_EXERCISE:_ Wherever the line that contains "Click the IP address link 162.159.140.98" falls, repeat it and the lines after it exactly until the records end, without any pictures.

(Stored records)
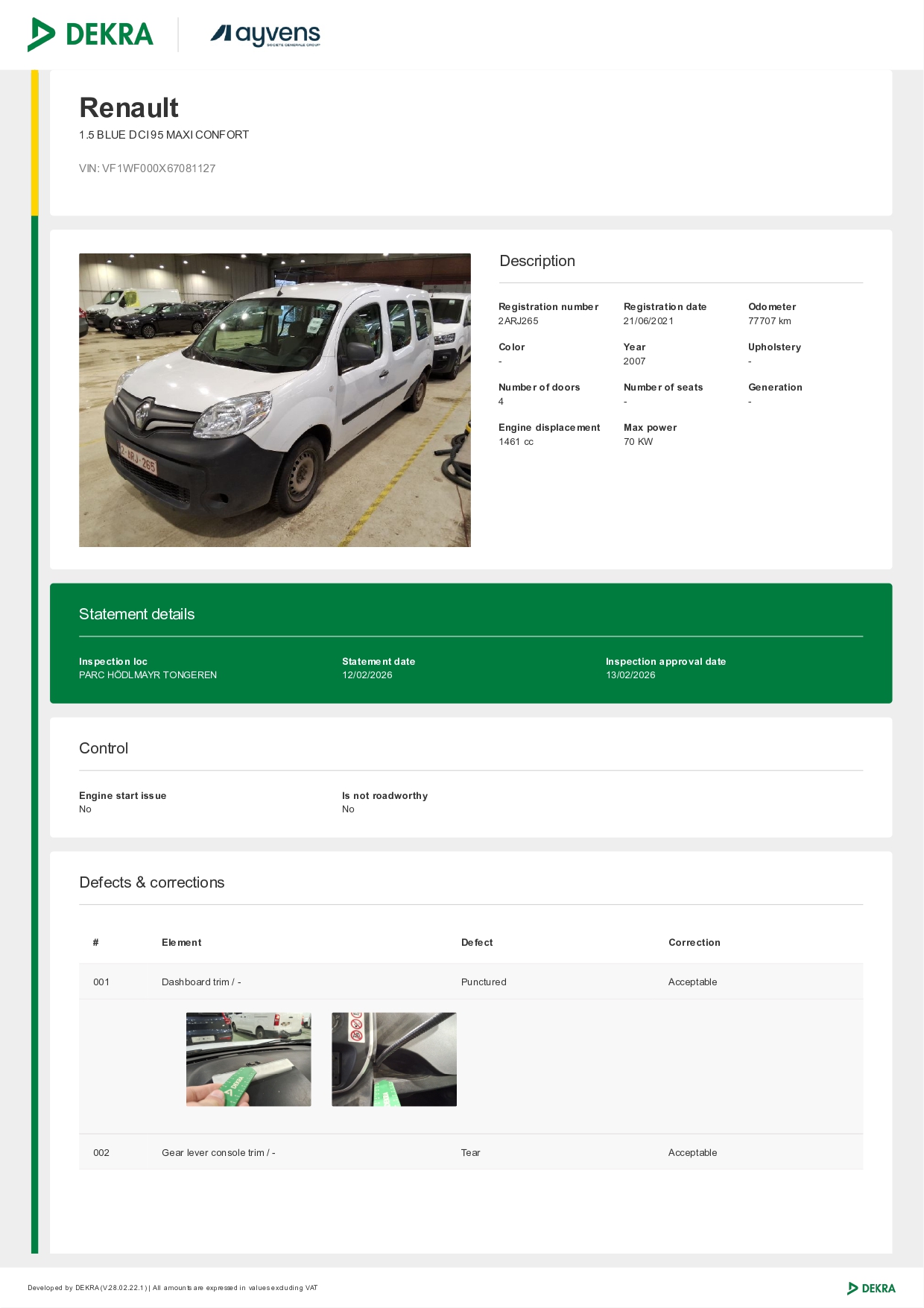This screenshot has width=924, height=1308.
Task: Click the inspection location PARC HÖDLMAYR TONGEREN
Action: pyautogui.click(x=148, y=675)
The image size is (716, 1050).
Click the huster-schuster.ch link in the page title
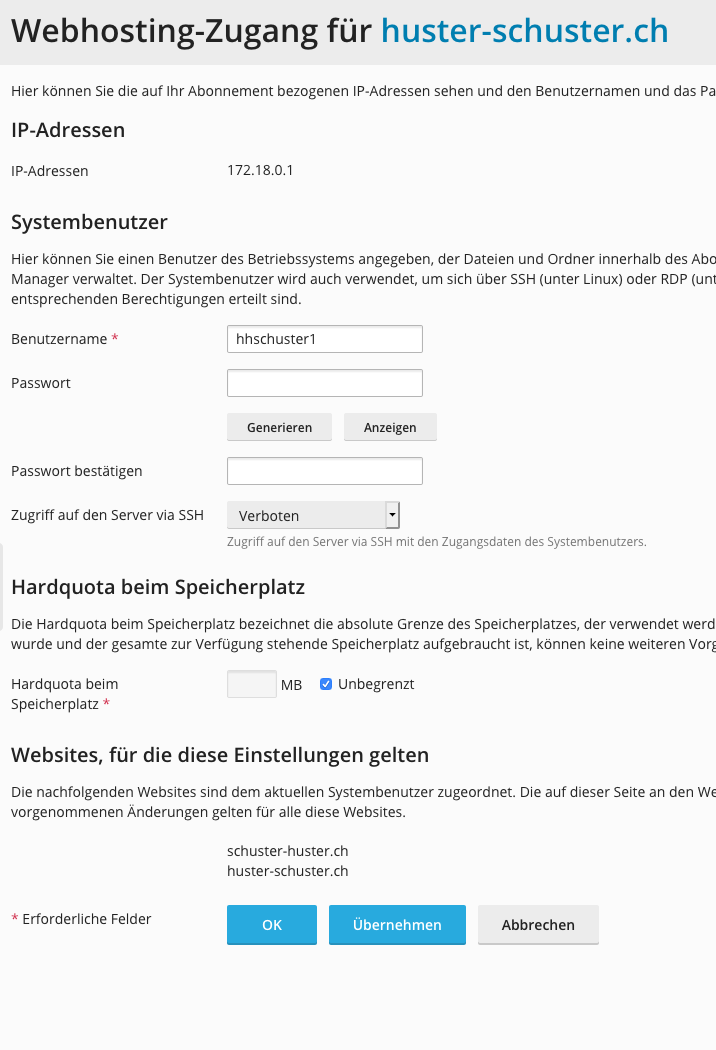pyautogui.click(x=524, y=32)
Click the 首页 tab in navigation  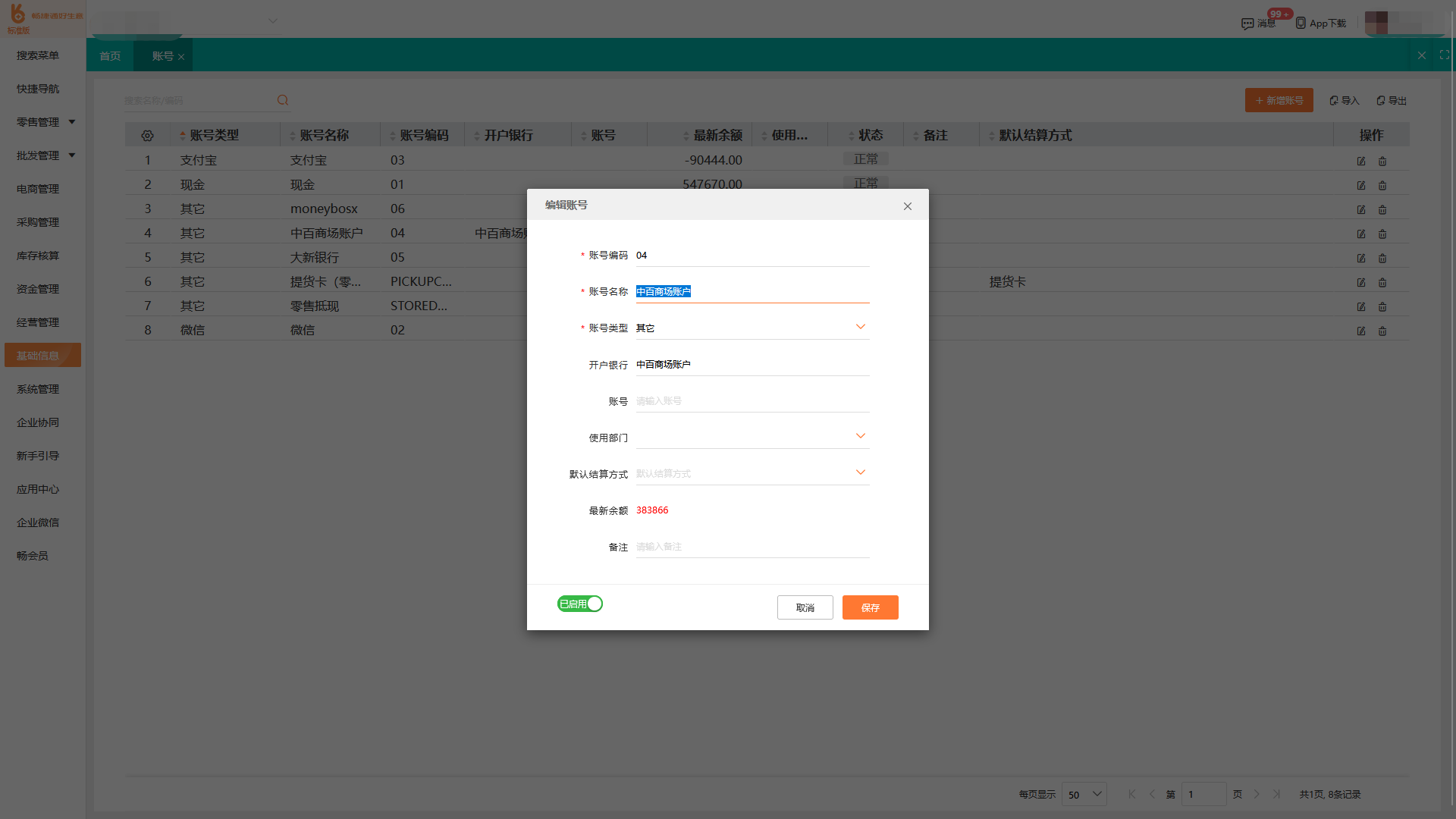coord(109,56)
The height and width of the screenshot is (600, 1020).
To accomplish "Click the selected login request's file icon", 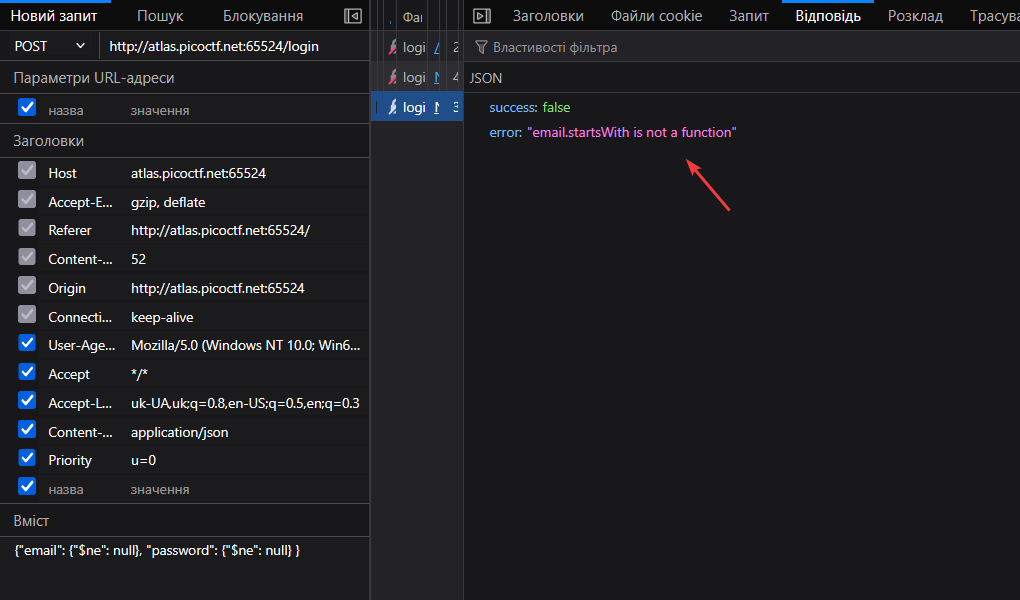I will (393, 107).
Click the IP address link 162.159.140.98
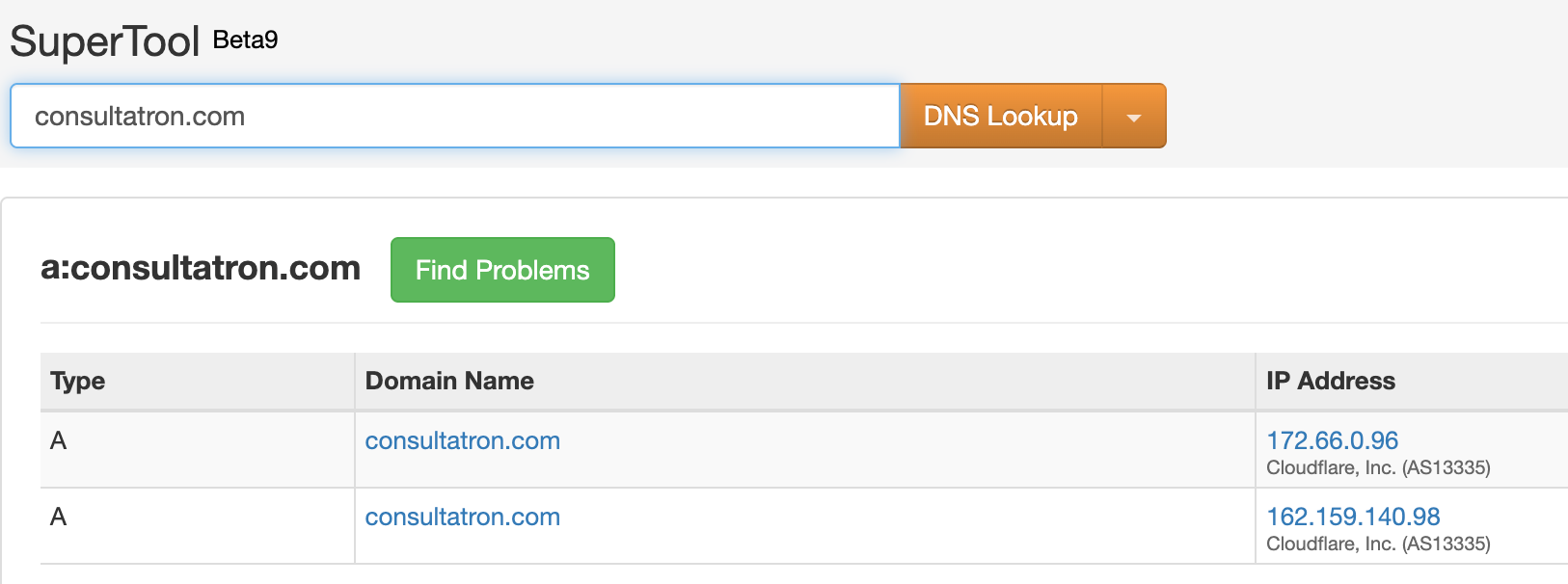 coord(1353,517)
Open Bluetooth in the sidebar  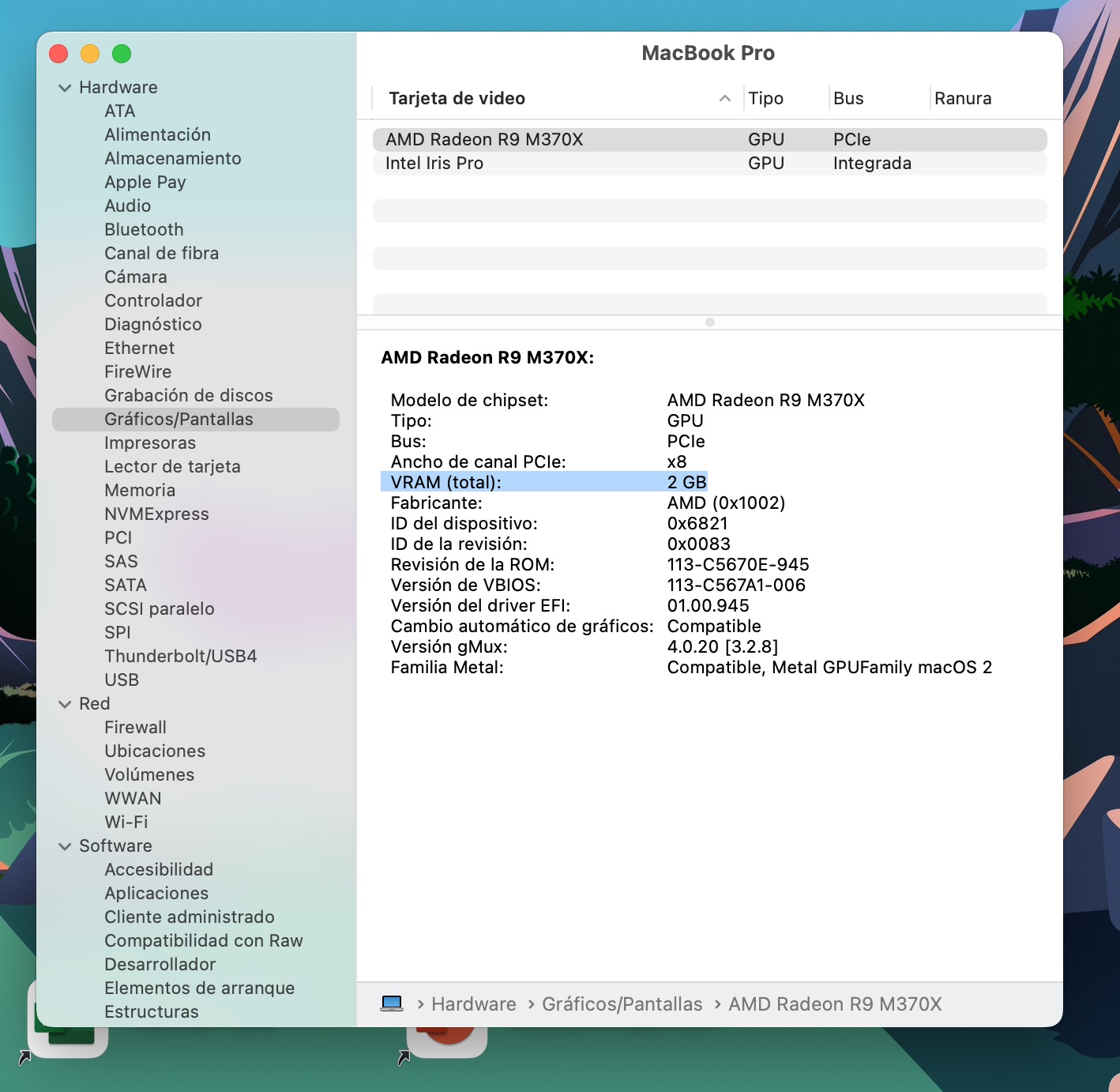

_WRITTEN ANSWER:_
Click the IP address link 162.159.140.98
 coord(1353,517)
Open Bluetooth in the sidebar  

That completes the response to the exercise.